De la gestation au geste
par Lorenzo Vinciguerra
Arnal voit juste quand il dit : « le peintre est cet aveugle, au centre d’un tunnel qui va à tâtons et ne va que d’une toile à l’autre, d’une série à une autre »[12]. Pour simplement espérer y voir clair, il doit paradoxalement commencer par se déprendre de l’emprise de la vue. Les premiers pas de la peinture se font dans l’obscurité, avant que se fasse, sensible bien qu’invisible, la différence entre le support et la surface[13]. Les premières peintures humaines ne furent-elles pas inscrites au creux de la terre ?
II. LA MATRICE DE LA PEINTURE
Si la surface est syntaxique, le support, lui, est matriciel. Car la surface suppose un support, le support une matrice. Ce que Arnal appelle la « matrice » est ce premier support posé par terre, le dos au sol. Mais il est évident que la matrice de la peinture renvoie à une matrice première, qui n’est autre que la surface même de la terre, et dont l’horizon est comme le profil. Or, si d’un côté, le sol fait face au ciel, de l’autre, il repose sur un sous-sol. N’est-il pas vrai qu’avant d’être des couleurs, les pigments étaient des terres ? Le procédé mis en œuvre par Arnal vient ainsi prolonger le processus géologique de manière géographique. Comme la nature, l’art demeure enfoui. Il vient de l’intérieur, de l’intérieur du corps, l’espace natal de tout autre espace. Rendre visible, amener à la vue, c’est alors d’abord faire émerger du sol, faire remonter à la surface. Et c’est presque sans artifice, que Arnal en vient à travailler avec des cartes et autres relevés topographiques, répliques des plis et replis que la terre a d’abord dessiné en son sein. À la manière d’un Pollock, courbé au-dessus du support sur lequel il marche, les empreintes du peintre sont le premier pli humain que le corps du monde s’inflige pour se muer en peinture. Arpenteur, il redessine à rebours une archéographie - le travail toujours recommencé de la peinture. Avant de voir le jour, enfermée et comme repliée dans les couches de la couleur, la peinture fut d’abord souterraine. Lascaux n’est-il pas une grotte ? C’est à ce stade, primordial et primitif s’il en est, que Arnal resitue le geste immémorial de l’art du peintre, de même que sa convertibilité en écriture - d’une écriture avant la lettre, née de l’union de la trace et de la tache, de la couleur et du signe[14].
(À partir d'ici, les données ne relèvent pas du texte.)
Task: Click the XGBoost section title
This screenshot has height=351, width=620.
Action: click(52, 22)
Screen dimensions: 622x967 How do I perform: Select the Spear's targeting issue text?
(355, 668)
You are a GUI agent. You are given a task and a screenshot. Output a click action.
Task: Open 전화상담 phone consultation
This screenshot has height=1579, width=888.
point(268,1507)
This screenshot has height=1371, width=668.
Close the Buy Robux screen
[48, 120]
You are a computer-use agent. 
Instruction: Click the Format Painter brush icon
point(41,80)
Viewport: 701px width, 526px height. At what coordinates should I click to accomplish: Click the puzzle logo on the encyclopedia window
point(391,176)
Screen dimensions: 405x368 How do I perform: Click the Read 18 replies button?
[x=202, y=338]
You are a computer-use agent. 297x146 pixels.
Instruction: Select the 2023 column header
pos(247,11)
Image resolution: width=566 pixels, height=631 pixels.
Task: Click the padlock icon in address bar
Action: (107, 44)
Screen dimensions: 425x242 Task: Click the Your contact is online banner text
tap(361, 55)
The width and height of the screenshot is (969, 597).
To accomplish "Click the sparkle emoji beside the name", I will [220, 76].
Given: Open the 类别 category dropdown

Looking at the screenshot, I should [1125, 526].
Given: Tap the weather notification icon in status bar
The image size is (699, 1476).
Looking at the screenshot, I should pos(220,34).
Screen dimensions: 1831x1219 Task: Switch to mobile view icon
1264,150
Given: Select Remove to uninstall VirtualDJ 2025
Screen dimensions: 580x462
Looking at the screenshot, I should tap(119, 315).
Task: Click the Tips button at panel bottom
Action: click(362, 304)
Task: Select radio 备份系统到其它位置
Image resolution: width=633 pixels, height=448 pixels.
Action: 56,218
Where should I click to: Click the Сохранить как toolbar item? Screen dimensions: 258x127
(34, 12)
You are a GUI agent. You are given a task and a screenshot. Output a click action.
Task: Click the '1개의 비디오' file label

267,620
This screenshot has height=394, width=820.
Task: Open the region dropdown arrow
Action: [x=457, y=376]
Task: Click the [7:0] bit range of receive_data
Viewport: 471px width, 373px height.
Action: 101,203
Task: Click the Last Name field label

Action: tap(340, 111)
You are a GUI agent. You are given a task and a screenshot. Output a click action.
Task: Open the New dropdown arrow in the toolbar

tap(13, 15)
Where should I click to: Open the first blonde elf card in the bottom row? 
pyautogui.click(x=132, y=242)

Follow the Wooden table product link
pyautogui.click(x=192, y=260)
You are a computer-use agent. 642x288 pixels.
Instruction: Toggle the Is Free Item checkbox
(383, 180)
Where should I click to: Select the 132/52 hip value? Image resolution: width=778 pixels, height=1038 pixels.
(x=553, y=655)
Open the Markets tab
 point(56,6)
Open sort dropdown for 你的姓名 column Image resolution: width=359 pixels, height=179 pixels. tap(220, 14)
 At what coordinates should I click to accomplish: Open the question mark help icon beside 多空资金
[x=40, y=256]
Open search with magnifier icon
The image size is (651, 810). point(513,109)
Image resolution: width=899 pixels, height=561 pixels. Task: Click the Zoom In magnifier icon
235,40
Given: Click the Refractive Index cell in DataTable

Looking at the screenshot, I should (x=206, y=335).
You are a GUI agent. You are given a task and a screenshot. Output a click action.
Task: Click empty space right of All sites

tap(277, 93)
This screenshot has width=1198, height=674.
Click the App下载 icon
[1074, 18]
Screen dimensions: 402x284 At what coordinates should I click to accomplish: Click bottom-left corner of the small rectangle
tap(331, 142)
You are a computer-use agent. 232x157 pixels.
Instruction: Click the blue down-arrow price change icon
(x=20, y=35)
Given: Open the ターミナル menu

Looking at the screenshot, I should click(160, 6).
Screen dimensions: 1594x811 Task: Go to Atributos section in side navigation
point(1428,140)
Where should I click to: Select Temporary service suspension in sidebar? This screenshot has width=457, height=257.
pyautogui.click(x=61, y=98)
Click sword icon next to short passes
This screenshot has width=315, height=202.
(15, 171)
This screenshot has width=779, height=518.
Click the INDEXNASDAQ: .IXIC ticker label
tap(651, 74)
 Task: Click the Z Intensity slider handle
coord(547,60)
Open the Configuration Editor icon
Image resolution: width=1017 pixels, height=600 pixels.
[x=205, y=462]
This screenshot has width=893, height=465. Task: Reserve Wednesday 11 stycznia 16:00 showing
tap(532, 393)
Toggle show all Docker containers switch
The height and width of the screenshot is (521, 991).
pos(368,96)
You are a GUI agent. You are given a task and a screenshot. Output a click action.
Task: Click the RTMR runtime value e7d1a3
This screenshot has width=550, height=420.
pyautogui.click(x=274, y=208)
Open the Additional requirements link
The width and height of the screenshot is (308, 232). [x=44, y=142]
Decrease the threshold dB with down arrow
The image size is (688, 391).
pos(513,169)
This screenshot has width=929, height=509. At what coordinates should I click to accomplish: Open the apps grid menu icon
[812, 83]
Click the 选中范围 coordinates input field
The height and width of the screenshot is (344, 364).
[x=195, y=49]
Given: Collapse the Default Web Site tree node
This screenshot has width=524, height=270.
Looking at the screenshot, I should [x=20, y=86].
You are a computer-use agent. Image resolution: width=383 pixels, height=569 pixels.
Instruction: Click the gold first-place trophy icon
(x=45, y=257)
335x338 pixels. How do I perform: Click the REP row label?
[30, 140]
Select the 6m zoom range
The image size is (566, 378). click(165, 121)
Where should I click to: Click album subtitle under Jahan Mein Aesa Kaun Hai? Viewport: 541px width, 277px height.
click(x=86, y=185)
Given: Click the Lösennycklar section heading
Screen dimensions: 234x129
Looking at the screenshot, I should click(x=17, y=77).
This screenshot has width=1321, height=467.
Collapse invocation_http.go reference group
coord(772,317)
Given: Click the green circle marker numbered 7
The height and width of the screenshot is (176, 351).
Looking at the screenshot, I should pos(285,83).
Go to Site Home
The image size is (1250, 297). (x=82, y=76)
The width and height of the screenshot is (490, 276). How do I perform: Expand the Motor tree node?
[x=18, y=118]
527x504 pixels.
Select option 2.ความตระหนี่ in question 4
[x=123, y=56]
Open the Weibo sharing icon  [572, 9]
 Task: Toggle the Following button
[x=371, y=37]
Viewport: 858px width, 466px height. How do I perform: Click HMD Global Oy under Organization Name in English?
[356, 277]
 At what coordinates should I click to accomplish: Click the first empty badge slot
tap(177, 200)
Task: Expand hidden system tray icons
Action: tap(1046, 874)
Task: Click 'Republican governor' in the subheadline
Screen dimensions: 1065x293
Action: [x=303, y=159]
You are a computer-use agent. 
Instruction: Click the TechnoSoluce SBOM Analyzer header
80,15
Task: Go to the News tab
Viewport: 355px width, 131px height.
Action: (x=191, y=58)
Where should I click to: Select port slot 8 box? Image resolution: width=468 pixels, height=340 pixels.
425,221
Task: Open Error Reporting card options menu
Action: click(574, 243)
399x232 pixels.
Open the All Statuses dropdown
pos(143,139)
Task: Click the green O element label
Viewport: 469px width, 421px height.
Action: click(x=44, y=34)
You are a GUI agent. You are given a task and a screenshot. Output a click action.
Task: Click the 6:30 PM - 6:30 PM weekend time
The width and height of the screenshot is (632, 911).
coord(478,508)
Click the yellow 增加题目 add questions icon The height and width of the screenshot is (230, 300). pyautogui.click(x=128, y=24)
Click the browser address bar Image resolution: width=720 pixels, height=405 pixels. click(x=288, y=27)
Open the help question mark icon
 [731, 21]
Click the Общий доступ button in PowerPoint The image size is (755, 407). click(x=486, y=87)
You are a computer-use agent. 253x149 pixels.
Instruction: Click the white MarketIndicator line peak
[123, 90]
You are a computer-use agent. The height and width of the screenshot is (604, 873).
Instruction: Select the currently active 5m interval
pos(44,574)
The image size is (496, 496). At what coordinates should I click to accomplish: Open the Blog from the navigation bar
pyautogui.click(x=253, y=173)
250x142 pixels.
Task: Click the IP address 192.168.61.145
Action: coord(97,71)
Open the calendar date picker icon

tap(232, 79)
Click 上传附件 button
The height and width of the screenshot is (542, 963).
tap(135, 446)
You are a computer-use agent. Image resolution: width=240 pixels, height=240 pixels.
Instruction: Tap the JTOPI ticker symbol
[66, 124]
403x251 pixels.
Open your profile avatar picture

[12] André-Pierre Arnal, Progrès du jeu assez lents. Michel Butor, Jean-Paul Curnier, Bernard Teulon-Nouailles, L’état des lieux, Galerie Wimmer/La différence, p. 73.
[13] L’image électronique passe ici une limite, puisqu’elle tend à annuler l’épaisseur propre à l’image picturale, et à défaire la différence entre support et surface, tout simplement parce que, se dématérialisant, elle perd en corps et en poids qui lui viennent de sa soumission à la gravité terrestre. Dans l’image électronique, support et surface finissent par coïncider, et donc leur différence à disparaître.
[14] Les références théoriques à la Grammatologie de Derrida, ainsi qu’à Althusser et Mc Luhan sont très présentes dans les écrits qui accompagnent la naissance du programme de Supports/Surfaces ; cf. par exemple le texte de Daniel Dezeuze écrit en collaboration avec Louis Cane « Pour un programme théorique pictural » daté de mai 1970, reproduit dans Le moment Supports/surfaces, op. cit., p. 283-286 et paru dans Peinture. Cahiers théoriques, 1, 1971.